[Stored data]
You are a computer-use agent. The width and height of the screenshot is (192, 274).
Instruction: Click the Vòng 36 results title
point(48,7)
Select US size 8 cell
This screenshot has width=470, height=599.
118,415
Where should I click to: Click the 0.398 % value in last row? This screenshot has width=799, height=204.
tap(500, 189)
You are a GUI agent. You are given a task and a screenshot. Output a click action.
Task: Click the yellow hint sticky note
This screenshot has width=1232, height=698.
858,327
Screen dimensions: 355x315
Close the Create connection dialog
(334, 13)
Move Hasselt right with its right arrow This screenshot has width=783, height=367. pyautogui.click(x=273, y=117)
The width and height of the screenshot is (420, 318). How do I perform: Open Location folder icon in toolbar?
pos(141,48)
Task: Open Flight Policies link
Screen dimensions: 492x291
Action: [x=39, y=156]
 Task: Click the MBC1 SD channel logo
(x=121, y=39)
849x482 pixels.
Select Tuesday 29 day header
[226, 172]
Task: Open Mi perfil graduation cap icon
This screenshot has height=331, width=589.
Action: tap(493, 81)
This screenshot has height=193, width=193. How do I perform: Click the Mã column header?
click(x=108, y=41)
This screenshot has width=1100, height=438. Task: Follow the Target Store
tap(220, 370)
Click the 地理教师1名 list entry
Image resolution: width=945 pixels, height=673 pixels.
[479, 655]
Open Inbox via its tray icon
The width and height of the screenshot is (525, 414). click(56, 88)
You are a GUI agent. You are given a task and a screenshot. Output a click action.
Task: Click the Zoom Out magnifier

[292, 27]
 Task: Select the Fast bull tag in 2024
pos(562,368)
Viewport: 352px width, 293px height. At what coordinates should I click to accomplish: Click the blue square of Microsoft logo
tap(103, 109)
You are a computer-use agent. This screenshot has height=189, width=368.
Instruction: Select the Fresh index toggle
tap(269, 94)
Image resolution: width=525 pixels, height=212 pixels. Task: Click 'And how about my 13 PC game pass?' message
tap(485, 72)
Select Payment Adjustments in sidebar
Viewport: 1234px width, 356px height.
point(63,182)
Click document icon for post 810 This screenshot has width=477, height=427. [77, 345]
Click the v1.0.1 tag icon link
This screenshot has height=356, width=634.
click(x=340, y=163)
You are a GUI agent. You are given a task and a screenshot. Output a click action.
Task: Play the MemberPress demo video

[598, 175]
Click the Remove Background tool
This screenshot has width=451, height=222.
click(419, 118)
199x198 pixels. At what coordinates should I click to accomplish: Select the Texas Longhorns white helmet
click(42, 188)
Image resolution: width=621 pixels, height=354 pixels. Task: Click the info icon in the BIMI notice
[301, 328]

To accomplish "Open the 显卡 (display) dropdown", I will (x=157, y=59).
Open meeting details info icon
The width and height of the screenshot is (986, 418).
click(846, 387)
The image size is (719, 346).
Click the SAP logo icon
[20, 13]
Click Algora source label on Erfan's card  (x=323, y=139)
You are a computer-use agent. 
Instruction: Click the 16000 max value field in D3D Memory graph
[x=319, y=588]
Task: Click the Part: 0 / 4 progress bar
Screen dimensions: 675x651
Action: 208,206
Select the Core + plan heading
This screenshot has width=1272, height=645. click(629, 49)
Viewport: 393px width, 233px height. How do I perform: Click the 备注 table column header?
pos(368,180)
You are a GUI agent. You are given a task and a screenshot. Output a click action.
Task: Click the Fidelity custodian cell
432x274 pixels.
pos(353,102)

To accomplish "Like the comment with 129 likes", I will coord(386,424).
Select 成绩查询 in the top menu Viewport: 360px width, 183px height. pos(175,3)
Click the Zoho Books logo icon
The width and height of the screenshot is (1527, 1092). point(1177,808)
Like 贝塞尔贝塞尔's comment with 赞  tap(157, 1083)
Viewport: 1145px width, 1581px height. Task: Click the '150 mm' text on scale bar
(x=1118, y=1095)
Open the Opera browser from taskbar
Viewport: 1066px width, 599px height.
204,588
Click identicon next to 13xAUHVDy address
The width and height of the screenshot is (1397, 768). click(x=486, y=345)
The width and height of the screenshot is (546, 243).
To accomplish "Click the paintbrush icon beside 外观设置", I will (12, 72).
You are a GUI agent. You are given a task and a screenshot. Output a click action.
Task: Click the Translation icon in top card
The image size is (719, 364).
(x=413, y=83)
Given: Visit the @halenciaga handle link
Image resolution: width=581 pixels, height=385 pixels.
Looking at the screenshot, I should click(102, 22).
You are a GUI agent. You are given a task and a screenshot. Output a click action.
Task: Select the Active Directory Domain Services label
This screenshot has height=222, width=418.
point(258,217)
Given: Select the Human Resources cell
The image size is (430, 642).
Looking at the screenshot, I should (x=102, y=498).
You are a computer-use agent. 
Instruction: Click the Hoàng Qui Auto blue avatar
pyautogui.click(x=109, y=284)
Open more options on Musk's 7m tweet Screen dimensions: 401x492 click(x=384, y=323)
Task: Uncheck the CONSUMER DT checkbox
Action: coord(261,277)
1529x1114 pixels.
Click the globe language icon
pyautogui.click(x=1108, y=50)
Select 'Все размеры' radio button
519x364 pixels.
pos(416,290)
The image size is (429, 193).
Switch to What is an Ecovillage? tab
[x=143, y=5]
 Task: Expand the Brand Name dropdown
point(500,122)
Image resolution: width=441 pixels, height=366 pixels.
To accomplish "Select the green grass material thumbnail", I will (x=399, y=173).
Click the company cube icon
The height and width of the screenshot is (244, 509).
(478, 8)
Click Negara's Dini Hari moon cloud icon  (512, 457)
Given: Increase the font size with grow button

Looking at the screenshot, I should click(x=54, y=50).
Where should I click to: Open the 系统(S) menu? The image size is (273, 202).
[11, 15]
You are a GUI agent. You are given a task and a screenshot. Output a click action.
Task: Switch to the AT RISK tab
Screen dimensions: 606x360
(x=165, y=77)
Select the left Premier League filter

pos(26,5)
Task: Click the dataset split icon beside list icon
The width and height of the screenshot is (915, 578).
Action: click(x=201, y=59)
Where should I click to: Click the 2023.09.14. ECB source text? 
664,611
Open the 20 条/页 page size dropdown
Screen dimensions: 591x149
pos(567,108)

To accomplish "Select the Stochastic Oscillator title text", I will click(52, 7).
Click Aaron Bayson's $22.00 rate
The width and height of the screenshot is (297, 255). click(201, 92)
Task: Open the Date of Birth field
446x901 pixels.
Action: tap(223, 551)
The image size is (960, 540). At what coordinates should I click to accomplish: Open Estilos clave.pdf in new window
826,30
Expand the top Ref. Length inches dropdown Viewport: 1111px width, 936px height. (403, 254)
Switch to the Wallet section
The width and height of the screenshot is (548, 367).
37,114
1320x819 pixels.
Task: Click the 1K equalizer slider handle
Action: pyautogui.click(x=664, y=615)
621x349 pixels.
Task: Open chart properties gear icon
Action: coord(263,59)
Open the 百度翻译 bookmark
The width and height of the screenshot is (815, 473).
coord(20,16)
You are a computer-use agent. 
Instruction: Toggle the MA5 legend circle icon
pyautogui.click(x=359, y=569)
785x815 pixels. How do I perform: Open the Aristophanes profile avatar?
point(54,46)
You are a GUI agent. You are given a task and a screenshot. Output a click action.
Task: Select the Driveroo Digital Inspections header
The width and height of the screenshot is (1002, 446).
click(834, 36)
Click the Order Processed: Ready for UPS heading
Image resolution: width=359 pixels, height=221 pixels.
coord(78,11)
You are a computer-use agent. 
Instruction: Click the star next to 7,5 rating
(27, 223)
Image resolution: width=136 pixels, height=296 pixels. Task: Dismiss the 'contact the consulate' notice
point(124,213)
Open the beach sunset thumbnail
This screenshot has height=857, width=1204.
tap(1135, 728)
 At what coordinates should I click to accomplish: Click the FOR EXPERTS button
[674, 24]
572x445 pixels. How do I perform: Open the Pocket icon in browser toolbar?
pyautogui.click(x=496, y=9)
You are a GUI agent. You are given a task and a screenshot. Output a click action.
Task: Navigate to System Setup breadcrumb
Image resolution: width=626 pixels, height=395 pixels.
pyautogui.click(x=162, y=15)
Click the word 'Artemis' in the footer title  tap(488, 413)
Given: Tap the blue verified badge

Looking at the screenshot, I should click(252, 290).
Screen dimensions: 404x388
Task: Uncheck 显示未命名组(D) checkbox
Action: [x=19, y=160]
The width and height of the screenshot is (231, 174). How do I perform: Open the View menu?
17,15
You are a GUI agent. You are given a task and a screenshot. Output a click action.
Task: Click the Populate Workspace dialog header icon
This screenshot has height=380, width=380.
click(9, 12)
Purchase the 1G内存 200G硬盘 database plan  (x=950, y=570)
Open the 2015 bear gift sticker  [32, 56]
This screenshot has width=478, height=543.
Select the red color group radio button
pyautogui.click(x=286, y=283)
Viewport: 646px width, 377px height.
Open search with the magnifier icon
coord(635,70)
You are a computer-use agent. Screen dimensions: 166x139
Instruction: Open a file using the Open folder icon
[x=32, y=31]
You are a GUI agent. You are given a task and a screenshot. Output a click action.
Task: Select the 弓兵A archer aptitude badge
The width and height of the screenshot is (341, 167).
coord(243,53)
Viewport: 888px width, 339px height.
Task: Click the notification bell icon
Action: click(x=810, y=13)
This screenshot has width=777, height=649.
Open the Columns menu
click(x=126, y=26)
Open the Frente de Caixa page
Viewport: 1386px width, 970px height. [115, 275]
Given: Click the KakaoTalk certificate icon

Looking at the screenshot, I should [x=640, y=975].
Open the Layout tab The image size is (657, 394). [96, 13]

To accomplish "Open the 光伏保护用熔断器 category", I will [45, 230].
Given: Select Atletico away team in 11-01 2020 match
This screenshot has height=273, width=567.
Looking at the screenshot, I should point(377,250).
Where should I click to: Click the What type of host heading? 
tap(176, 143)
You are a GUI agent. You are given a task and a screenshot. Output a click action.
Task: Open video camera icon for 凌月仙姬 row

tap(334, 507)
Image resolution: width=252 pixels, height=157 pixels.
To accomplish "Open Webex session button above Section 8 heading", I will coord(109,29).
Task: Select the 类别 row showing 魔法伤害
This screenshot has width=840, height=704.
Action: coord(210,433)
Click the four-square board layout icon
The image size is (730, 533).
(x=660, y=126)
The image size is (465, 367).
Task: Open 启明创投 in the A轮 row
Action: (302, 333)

-- Exercise brief --
The expected answer is an exact copy of the lines above, beginning at the line with "Task: Click the yellow hint sticky note" and ending at the line with "Move Hasselt right", with both ends in.

-- Exercise answer --
Task: Click the yellow hint sticky note
This screenshot has width=1232, height=698.
858,327
Screen dimensions: 355x315
Close the Create connection dialog
(334, 13)
Move Hasselt right with its right arrow This screenshot has width=783, height=367. pyautogui.click(x=273, y=117)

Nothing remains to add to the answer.